When taking on blockers, Foster shows an impressive level of tenacity to go along with outstanding fundamentals. It may be cliche to harp on an Alabama defensive product being so technically sound, but Foster is truly as smooth as they come.
Foster is equally useful on passing downs, too. The range and zone awareness he provides in the middle of the 49ers defense is highly valuable. Though Foster is not quite Bobby Wagner or Luke Kuechly, he gives the 49ers a similar presence in coverage. Being able to trust a linebacker to carry down the seam and punish underneath crossing routes opens up the rest of the defense. Additionally, Foster can be a brutalizing blitz piece when need be. He even saw some snaps as a defensive end at Alabama, and he could be used there if defensive coordinator Robert Saleh wanted to spice things up for a play or two.
The ceiling is sky-high for Foster. There has not been a rookie linebacker of his caliber since Kuechly in 2011. If Foster can stay healthy moving forward, he will assert himself as a star in this league.
—NFL1000 LB Scout, Derrik Klassen
Seahawks Secondary Shows Potential Fatal Flaws Against Jaguars
The Seattle Seahawks haven't had to deal with as many changes in their secondary as they have this season due to injuries to the cornerback position. With star Richard Sherman out with a ruptured Achilles, the burden of containing opposing offenses has been left to an unassuming cast. After playing well against the Philadelphia Eagles in Week 13, the unit struggled to limit Blake Bortles and the Jacksonville Jaguars as its potentially fatal flaws were exposed.

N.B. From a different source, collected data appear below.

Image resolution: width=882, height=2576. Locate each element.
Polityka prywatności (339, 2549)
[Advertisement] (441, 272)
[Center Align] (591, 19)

Now left with Byron Maxwell, rookie Shaquill Griffin and Justin Coleman as their top three corners, there's a tremendous amount of pressure on two players who haven't been able to stick elsewhere in Maxwell and Coleman, and a first-year player in Griffin who returned from injury in Week 13. The Jaguars were aggressive in attacking Maxwell in the run game as well, though he responded with a team-leading nine solo tackles.
Where the Seahawks struggled was in exhibiting the same sharp focus in zone drops, picking up one another and creating a blanket of defenders. Jaguars rookie receiver Dede Westbrook's touchdown came on a Cover 2 call to Maxwell's side of the field, and fellow rookie Keelan Cole's 75-yarder was a coverage bust with Earl Thomas failing to properly rotate to the left hash mark. Players who are unfamiliar with the veterans on this roster are more likely to cause mistakes, which plagued the unit Sunday.
With just three weeks left in the regular season, it's crucial for the corners and safeties to develop more of a symbiotic relationship. That's a difficult task for talent more suited to be quality role players, but for a team with Super Bowl aspirations and expectations, anything less will be a failure.